Raffy bought the majority share of Bovet in 2001 (about a $5 million investment at the time) and developed a vertical integration strategy derived from his passion as a collector. Bovet had to be a true manufacture of unique and exclusive pieces. He vowed that he would never produce more than 4,000 watches a year.
“Collectors don’t want what everybody else has,” he says. “So I decided that my product would be very expensive and be worthy of its costs. We would go back to the glory of the 19th century, with our own facilities and making every part of our watches ourselves.” Raffy estimated it would take eight to 10 years to build the company to his standards. “I spent the first two years listening to all of the experts about what I should do, but in the end I decided I wanted to do it my way.”
“ I decided that my product would be very expensive and be worthy of its costs.
By 2003, he bought out his partners and began assembling a watchmaking team. Three years later, he bought Bovet’s supplier of watch-movement components and, within months, took ownership of its dial supplier and bought a minority share in the company supplying its cases. That same year, the Swiss canton of Neuchâtel approached Raffy about buying a local castle. He had no interest until he learned that the estate had once belonged to the Bovet family. He purchased Château de Môtiers, adding it to the House of Bovet (which he renamed Bovet 1822), and built a state-of-the-art watchmaking facility within its ancient walls.
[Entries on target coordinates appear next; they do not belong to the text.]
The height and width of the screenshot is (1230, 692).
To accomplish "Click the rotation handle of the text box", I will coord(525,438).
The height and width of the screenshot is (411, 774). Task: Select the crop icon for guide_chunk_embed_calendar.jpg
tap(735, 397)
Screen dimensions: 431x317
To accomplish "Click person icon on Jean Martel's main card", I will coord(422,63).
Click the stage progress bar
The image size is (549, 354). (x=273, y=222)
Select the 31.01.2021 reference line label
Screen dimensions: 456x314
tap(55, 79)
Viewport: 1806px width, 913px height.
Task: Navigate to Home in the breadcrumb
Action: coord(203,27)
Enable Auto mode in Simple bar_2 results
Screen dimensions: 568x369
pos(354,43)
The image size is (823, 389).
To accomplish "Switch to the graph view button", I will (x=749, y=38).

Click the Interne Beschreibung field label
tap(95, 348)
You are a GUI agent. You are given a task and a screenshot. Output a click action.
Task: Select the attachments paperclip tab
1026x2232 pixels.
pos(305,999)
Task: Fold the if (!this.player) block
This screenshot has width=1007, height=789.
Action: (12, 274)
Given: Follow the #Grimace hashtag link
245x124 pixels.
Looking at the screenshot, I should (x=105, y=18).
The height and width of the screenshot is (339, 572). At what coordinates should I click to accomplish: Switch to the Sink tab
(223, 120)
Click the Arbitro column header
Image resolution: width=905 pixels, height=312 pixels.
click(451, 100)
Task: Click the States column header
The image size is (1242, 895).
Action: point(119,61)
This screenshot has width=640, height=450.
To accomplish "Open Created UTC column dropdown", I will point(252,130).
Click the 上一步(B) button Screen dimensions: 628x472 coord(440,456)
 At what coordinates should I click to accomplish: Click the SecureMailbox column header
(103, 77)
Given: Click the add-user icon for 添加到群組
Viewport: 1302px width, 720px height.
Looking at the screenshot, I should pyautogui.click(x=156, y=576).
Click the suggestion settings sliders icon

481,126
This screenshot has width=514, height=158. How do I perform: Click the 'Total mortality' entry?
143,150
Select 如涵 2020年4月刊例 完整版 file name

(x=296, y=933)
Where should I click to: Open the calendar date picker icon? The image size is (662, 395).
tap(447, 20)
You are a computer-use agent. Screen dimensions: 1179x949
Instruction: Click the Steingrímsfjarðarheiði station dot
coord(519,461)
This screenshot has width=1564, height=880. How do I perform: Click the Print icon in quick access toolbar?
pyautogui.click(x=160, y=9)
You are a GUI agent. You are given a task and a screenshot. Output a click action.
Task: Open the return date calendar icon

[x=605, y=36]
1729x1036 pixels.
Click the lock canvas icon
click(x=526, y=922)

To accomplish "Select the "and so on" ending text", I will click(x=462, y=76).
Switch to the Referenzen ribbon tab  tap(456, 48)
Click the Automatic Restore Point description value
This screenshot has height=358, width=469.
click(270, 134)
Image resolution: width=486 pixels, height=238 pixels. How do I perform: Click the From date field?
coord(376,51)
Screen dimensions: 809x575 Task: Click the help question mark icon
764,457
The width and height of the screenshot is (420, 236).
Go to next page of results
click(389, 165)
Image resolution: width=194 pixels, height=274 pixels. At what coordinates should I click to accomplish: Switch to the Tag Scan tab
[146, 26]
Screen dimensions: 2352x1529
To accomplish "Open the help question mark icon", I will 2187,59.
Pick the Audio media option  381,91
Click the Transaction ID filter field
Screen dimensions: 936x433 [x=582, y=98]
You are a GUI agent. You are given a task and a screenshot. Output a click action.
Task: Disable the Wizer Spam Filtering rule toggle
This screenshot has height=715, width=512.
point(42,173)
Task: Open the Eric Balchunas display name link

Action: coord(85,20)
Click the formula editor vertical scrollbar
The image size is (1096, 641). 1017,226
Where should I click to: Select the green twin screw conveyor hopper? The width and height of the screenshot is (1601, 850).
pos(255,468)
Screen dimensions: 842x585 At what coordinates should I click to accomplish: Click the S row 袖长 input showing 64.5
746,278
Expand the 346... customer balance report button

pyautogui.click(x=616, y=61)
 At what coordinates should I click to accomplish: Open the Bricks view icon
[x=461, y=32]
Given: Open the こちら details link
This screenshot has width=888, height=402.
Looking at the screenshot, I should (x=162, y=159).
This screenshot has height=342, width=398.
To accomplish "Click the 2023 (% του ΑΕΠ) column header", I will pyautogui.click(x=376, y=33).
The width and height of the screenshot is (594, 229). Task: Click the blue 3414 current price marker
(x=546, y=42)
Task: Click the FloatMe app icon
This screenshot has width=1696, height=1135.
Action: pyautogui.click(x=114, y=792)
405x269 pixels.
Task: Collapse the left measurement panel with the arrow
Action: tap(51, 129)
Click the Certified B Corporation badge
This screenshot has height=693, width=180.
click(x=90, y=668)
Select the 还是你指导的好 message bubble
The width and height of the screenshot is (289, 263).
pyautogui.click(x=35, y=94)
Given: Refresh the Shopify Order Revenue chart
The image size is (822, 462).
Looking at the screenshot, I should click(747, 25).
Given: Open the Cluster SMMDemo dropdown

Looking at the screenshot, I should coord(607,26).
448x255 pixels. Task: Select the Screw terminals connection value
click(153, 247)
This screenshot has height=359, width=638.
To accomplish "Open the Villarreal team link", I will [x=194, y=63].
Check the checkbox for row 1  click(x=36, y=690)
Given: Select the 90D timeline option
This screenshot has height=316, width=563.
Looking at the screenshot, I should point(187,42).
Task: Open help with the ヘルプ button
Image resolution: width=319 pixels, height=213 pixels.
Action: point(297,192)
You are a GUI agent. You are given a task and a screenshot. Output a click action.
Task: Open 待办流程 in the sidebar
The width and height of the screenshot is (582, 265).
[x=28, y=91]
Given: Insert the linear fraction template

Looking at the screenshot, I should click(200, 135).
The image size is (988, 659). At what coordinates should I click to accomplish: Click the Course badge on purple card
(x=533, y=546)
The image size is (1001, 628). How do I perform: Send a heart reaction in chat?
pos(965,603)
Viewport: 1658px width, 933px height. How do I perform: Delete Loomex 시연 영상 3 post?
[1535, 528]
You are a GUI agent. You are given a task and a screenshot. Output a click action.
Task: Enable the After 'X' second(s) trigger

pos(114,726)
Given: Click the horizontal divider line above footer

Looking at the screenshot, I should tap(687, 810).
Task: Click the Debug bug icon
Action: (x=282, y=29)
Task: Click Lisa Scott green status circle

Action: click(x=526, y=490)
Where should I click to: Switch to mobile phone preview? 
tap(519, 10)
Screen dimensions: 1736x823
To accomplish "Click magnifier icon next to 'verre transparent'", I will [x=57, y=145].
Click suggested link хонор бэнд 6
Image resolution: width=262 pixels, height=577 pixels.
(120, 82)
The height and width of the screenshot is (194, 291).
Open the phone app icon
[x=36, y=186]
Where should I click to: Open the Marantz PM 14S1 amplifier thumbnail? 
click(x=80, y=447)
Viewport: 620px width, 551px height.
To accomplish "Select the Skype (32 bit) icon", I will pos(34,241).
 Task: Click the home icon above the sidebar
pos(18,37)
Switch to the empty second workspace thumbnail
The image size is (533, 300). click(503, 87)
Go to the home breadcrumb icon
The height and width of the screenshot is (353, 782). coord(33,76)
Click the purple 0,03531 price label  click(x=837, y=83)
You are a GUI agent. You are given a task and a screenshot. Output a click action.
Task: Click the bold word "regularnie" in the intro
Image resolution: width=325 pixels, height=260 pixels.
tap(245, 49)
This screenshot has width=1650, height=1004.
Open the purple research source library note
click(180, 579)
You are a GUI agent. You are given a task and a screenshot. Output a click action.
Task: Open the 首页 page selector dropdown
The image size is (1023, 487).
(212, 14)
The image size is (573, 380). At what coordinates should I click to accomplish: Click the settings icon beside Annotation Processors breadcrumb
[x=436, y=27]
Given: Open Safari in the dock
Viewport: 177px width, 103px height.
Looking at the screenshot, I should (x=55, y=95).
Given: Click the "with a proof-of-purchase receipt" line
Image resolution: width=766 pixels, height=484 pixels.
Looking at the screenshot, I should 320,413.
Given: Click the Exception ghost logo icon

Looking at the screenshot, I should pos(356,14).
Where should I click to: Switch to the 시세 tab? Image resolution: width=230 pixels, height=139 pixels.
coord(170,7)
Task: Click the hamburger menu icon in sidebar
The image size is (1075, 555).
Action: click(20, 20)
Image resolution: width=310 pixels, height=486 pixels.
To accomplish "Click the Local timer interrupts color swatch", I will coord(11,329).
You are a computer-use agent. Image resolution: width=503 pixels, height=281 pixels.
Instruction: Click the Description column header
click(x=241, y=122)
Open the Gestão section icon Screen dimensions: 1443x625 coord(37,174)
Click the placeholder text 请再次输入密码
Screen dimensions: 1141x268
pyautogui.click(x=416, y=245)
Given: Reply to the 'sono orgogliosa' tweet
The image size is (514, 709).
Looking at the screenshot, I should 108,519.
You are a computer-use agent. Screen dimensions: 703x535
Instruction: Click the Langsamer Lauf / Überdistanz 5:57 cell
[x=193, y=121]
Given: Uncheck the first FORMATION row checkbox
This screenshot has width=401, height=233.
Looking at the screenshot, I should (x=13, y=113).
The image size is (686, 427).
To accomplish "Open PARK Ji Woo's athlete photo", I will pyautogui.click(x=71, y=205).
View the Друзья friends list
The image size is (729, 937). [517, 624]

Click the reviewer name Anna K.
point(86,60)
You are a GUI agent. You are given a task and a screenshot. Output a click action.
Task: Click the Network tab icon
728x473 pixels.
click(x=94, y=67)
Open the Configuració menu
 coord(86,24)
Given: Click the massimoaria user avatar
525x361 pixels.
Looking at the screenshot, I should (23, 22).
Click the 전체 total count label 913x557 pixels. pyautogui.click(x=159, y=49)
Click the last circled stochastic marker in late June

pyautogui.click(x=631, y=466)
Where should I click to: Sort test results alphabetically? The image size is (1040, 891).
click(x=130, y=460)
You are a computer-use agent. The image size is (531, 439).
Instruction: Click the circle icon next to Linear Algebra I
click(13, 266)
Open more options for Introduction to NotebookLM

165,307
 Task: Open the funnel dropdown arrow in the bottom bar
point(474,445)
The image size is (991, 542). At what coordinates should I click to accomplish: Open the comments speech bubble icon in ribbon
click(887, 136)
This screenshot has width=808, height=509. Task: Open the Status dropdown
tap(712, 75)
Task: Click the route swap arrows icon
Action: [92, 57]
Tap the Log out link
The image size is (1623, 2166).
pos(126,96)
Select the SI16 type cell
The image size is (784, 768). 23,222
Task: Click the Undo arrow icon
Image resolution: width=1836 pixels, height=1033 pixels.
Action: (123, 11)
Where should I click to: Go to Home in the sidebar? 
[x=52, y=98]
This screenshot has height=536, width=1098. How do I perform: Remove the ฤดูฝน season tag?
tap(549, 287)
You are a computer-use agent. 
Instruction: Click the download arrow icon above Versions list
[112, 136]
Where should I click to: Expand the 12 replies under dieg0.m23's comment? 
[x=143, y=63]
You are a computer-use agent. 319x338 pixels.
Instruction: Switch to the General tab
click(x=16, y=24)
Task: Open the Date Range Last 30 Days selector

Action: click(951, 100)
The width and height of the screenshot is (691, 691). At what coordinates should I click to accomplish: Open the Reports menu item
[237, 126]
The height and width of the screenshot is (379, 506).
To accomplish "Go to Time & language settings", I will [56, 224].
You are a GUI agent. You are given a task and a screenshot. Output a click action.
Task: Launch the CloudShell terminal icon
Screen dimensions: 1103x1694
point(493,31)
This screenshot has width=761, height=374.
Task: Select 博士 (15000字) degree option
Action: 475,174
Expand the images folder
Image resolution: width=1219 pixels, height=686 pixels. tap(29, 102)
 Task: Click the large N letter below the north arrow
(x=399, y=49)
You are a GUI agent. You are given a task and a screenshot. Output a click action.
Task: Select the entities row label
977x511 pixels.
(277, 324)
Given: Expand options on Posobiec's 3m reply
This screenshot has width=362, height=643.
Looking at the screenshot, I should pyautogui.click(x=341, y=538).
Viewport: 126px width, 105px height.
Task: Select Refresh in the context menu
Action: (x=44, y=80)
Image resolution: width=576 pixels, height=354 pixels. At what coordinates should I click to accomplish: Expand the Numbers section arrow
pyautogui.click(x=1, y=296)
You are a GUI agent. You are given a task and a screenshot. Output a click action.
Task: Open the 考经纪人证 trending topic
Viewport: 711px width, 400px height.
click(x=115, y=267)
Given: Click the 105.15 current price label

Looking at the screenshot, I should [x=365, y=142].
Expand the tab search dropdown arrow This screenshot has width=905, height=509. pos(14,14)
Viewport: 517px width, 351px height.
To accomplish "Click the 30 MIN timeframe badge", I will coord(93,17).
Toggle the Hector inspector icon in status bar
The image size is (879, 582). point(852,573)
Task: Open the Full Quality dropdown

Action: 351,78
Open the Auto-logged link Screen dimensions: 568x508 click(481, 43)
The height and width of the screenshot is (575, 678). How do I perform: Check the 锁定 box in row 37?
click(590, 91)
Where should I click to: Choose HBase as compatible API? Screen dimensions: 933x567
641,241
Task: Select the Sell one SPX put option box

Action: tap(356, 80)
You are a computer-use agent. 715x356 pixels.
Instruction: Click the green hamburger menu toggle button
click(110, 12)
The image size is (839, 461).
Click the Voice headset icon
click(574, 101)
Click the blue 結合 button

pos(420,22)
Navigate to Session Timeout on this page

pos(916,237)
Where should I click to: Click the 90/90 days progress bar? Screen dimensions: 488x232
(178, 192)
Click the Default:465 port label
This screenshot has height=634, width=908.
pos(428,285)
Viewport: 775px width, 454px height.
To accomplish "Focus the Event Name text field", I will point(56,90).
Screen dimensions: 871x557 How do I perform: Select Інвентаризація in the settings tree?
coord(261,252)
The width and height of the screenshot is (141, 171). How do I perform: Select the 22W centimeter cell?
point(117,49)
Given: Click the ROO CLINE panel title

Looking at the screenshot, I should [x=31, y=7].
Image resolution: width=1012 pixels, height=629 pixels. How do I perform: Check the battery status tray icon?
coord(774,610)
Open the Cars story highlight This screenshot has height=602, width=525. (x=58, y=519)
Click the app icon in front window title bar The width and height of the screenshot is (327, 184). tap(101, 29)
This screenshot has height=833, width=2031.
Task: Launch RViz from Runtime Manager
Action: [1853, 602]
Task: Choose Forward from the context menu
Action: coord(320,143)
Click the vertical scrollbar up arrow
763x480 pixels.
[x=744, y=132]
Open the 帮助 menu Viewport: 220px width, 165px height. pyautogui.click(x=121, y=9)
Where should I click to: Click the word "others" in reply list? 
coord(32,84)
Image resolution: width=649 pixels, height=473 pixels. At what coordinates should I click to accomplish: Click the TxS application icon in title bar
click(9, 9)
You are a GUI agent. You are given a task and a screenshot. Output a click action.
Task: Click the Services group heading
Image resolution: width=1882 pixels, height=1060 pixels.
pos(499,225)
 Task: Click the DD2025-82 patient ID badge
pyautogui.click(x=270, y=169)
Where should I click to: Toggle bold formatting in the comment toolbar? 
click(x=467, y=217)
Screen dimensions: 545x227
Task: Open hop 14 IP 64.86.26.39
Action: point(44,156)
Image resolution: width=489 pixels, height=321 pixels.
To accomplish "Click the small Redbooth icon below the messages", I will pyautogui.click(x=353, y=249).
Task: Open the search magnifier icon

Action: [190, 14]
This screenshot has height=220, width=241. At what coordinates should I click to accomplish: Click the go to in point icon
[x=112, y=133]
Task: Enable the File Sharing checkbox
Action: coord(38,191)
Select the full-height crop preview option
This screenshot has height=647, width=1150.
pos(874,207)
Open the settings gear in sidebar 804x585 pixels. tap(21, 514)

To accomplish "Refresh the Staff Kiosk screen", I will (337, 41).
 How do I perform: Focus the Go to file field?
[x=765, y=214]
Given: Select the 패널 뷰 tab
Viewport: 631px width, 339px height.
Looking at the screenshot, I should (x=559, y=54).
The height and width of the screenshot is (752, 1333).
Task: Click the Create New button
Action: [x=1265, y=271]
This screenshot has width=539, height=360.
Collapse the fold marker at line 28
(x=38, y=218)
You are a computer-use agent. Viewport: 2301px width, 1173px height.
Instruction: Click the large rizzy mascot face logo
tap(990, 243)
With those major investments, totalling about $35 million, Raffy brought the company full circle. “I waited six years to see a return on investment,” he says, “because I knew I wanted the facilities in place for the brand to be seen as true manufacture.”
For the past decade, Raffy, now 53, has dedicated his efforts to garnering a cult following for Bovet. True to his promise of exclusivity, he has kept watch production down. For the past two years, the brand has produced about 1,800 watches annually.
Bovet’s core watches range in price from $20,000 to $65,000, and those with grand complications range from $220,000 to about $1 million. The revenue split between these categories is just about 50/50. Signature features include Bovet’s iconic “bow” atop the crown, unusually placed at the 12 o’clock position (the feature that first attracted Raffy to the brand) and the patented Amadeo case, which converts the wristwatch into a table clock or pocket watch in a matter of seconds.
Every Bovet timepiece is hand-crafted to the same exacting standards, whether the watch costs $30,000 or a half-million. “You should be able to take a loupe and know it is Bovet, no matter the price,” Raffy says. “Otherwise it is like treating two children differently. I accept that this means I will have varying profit margins.”
Today, Raffy claims Bovet has net profits of more than 15 percent—with profits as high as 25 percent in some years, roughly $20 million annually. “I have investments that are big businesses with mass production. But this is not for Bovet,” Raffy says. “Bovet is a jewel, and it will remain a jewel.”